Grady's book, which Crabtree is dancing to get his hands on, has topped the twenty-five hundred page mark (single spaced) and he finds himself unable to finish the book, or anything else. His monster in a box becomes a character in its own right, as the dope smoking Grady struggles to be able to finish the book, find a way to stand up for himself, decide what to do about the chancellor and the inevitable showdown with unintentional parenthood, avoid the advances of Hannah, try to decode the mysterious weavings of Leer's imagination, and in the end, just fish or cut bait, dammit. About the fifteenth time reality bites him on the ass (or the ankle as the case may be) Grady starts to realize that a painless continuity of existence is not nearly the same as being honest and alive.

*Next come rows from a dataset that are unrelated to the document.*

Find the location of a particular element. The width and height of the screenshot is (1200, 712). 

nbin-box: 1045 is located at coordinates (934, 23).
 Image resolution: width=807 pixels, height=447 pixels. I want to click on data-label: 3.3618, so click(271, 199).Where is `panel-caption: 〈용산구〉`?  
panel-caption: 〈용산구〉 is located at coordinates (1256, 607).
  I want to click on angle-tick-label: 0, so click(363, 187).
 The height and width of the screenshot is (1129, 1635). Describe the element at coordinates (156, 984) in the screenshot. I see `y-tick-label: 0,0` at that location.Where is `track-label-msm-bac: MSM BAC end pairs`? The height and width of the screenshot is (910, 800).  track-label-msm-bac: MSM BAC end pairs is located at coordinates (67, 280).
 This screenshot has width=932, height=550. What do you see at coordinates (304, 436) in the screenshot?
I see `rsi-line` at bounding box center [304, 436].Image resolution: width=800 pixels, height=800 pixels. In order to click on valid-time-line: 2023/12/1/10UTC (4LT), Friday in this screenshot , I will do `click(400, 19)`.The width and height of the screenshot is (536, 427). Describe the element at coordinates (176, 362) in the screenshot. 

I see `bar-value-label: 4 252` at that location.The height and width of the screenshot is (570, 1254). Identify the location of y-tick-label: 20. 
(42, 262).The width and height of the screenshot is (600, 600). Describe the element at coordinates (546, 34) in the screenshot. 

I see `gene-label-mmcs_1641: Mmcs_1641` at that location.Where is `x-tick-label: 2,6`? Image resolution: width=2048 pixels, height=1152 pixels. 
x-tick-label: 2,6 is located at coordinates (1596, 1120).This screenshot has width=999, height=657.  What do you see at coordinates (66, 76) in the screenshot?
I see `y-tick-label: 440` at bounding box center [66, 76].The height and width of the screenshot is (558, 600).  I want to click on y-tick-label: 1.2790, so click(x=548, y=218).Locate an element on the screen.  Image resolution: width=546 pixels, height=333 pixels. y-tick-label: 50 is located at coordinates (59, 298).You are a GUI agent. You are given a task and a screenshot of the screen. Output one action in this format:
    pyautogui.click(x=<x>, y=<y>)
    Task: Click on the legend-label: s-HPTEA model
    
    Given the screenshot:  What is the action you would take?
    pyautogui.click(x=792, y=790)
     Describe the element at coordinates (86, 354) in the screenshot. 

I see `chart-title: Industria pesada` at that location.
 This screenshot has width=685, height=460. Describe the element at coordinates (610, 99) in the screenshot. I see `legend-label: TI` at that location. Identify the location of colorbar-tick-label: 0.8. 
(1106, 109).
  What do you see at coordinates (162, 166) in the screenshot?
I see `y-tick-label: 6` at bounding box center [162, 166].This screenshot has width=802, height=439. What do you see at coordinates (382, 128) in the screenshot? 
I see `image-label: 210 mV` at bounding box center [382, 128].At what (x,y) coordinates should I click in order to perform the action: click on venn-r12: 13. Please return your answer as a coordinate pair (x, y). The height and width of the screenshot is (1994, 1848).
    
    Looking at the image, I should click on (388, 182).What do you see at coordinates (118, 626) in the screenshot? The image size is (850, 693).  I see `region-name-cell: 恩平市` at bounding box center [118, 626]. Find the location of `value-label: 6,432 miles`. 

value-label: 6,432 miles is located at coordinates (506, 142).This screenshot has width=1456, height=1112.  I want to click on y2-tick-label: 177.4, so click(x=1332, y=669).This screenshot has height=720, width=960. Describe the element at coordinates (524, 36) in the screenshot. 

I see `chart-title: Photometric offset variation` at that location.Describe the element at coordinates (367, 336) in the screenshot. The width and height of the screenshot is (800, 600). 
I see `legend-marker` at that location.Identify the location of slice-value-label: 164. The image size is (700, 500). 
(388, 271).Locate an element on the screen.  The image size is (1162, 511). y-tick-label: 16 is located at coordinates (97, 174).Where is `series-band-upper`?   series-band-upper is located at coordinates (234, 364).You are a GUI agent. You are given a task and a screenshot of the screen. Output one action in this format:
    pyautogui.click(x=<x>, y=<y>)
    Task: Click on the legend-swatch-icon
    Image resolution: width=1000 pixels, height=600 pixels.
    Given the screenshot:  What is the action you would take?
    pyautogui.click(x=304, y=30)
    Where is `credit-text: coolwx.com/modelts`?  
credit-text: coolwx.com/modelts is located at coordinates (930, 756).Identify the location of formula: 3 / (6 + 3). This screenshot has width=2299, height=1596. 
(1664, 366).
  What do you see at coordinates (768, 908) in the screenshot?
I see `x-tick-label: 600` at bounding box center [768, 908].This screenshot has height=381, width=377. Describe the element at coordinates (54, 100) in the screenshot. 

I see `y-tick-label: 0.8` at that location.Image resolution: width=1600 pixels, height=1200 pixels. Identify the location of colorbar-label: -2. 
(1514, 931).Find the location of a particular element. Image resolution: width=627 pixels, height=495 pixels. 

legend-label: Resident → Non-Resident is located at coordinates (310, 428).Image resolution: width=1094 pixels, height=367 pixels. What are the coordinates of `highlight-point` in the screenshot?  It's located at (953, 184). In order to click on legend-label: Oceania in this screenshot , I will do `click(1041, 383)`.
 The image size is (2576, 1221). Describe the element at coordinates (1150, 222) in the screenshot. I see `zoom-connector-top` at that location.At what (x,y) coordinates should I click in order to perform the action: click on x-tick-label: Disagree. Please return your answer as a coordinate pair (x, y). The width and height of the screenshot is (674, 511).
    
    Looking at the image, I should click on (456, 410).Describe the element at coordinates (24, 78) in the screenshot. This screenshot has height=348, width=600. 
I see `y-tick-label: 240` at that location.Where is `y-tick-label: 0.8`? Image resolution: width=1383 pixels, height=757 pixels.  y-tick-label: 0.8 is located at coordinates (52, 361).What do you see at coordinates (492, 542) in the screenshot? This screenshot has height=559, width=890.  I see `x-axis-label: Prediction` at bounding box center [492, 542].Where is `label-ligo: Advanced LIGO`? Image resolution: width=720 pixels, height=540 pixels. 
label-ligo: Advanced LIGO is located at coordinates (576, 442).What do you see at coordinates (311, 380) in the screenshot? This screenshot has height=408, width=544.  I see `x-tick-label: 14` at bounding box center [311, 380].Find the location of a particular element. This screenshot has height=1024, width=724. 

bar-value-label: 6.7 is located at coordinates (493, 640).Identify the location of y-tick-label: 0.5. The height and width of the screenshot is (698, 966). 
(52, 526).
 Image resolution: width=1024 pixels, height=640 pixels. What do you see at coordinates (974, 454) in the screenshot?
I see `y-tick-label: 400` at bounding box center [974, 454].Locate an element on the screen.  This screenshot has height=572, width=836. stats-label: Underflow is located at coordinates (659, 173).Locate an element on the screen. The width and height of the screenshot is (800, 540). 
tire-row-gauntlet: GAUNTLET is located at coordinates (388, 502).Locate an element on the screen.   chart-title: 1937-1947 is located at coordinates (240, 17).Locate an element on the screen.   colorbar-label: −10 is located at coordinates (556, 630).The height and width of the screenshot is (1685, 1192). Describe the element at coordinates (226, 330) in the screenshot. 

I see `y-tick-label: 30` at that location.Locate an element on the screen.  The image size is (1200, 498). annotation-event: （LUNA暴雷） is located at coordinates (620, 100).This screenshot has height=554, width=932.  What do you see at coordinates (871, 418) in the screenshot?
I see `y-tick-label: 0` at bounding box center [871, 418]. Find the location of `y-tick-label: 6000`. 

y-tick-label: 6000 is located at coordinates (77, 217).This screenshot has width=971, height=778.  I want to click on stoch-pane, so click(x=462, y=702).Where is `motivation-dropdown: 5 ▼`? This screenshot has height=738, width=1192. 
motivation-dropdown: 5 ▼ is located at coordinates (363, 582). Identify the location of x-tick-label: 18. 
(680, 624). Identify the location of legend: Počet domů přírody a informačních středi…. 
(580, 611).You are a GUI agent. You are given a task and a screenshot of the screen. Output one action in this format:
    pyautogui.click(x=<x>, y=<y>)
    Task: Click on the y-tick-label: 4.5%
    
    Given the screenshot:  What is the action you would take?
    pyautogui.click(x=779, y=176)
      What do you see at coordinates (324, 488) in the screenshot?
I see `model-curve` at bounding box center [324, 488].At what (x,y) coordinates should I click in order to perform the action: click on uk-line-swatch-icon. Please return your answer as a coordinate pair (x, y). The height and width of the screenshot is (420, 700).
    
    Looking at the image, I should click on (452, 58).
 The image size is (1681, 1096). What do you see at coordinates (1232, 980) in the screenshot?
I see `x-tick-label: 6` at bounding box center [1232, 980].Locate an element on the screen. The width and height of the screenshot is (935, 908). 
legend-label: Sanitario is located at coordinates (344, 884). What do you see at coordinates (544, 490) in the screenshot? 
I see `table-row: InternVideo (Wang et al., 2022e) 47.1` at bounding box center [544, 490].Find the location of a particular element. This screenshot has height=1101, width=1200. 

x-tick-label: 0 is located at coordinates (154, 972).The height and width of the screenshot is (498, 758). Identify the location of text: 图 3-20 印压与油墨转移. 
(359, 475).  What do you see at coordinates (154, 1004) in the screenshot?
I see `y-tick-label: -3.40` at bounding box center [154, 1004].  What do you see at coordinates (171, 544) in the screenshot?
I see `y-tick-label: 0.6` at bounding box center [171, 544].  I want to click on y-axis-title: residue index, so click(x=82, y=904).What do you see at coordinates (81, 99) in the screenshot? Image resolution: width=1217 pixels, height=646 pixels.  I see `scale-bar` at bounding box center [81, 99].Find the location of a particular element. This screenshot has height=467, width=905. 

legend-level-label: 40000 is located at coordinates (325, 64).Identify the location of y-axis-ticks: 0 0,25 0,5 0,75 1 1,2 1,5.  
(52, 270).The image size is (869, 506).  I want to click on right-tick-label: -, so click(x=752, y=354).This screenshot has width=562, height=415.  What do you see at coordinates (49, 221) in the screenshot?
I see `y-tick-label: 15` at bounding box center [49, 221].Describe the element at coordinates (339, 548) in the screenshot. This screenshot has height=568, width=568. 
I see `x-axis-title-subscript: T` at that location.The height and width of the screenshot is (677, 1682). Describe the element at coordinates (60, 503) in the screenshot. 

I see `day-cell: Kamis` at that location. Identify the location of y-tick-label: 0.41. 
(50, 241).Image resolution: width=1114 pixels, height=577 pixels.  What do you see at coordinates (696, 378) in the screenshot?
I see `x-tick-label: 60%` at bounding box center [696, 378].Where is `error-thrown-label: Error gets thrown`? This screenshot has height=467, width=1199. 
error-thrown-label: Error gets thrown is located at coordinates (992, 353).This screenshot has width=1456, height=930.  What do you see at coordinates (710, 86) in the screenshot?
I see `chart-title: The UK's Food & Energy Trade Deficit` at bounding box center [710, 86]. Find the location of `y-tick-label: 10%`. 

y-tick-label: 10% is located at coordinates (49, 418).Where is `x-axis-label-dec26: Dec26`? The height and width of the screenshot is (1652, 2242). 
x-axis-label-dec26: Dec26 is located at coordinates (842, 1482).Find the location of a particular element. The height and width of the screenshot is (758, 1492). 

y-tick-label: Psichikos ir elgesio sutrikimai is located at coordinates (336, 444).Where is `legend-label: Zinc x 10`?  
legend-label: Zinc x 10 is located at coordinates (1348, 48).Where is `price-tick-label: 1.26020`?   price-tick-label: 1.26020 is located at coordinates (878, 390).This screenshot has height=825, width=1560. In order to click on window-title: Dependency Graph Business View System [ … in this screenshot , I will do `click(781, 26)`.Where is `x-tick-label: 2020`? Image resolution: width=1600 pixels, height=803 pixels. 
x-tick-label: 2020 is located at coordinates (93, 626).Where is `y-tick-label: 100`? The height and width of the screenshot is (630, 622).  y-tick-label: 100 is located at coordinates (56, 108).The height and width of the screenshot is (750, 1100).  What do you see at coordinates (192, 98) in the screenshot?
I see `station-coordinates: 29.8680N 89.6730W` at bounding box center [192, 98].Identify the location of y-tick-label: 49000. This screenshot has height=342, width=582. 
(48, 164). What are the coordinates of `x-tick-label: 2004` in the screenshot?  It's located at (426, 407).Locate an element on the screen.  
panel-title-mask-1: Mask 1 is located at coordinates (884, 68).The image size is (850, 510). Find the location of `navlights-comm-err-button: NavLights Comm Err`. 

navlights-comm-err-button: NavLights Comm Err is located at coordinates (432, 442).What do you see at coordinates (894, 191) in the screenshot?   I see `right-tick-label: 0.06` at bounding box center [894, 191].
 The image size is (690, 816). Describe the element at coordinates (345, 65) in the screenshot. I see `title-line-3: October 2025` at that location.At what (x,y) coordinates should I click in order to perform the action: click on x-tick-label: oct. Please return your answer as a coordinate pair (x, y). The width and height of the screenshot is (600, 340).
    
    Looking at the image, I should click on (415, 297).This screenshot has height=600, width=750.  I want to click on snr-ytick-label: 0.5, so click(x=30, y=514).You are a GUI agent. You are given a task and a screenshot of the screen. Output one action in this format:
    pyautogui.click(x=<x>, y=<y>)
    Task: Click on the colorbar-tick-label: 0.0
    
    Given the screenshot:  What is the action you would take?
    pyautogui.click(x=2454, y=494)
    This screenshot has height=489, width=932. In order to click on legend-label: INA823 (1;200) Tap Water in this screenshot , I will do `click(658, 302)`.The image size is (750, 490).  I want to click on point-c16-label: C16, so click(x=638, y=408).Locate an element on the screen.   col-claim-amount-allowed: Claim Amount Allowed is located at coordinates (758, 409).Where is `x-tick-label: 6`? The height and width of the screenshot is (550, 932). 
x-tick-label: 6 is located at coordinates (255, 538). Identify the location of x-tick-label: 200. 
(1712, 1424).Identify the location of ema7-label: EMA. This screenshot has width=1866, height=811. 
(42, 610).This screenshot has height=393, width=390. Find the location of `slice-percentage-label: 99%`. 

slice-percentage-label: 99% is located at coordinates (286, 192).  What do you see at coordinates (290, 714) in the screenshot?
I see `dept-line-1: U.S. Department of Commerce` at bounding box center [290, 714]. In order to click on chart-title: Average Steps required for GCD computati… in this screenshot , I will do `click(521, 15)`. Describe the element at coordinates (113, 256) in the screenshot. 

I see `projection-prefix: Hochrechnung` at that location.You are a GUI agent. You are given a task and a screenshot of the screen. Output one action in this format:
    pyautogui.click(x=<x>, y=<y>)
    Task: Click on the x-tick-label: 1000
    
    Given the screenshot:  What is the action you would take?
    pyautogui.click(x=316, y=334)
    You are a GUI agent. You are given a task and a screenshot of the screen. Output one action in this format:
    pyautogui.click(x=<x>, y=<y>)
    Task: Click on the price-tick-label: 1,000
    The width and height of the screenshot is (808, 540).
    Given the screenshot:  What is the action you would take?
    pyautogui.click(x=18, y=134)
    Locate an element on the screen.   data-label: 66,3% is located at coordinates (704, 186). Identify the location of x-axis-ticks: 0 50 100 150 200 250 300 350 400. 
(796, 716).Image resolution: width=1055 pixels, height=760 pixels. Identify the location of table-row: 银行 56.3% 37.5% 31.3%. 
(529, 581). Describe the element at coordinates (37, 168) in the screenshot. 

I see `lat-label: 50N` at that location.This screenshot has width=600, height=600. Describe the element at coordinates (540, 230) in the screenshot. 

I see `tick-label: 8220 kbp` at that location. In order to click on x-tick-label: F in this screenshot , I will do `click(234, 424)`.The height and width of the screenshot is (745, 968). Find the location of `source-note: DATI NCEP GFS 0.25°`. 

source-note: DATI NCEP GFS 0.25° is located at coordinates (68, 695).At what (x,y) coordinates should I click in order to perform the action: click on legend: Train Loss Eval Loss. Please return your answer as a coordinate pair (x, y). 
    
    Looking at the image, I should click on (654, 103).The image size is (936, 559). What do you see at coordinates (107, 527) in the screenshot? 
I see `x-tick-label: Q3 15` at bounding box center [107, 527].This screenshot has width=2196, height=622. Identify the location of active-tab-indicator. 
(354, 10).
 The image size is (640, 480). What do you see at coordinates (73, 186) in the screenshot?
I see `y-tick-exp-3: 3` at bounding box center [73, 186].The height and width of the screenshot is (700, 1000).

That, as plot synopses go, will probably not win any awards for lucidity, but here it bears mentioning that sometimes the simplest, most elegant ideas are the most difficult to illuminate. Maybe "Wonder Boys" contains such an idea. That's my story and I'm stickin' with it. There are no battle cruisers in flames off the limbs of Orion, no grand gestures of philosophy, no pies in the face - only the uphill walk of one man to be able to face himself for what he is. Kids, I don't know how you get through the week, but if I had to make a separate and honest peace with myself every day, I'd probably see about checking into a well maintained Reality Distortion Zone of some kind. With lots of medication, thanks.
Michael Douglas, Tobey Maguire and Frances McDormand are at the top of their form in "Wonder Boys". Robert Downey, Jr., one of my favorite actors (when he's on parole) is as good as he's ever been, and with Maguire is the mortar that holds the whole story together. The net result is a moovie that's neither whiny nor preachy - a story that is undeniably subtle, but extremely entertaining for the right audience. There are enough laughs to keep it from getting weighted down in trivial introspective agony, but not so many that the serious point is lost.
"Wonder Boys" is a nice low risk voyeurism - you find yourself saying. "Man, I'm sure glad I'm not that poor schmuck." The you realize that with a few minor changes in wardrobe and a slight rewrite of the screen play, you ARE that poor schmuck. If you're approaching middle age, living in middle age, or intend to one day become a middle aged person, check out "Wonder Boys". It won't blow you away, but as a moovie made for adults is likely to do, it might just let you exhale a little bit. (And you won't be working in the yard, either.)
I gave "Wonder Boys" three cows and a transvestite tuba player.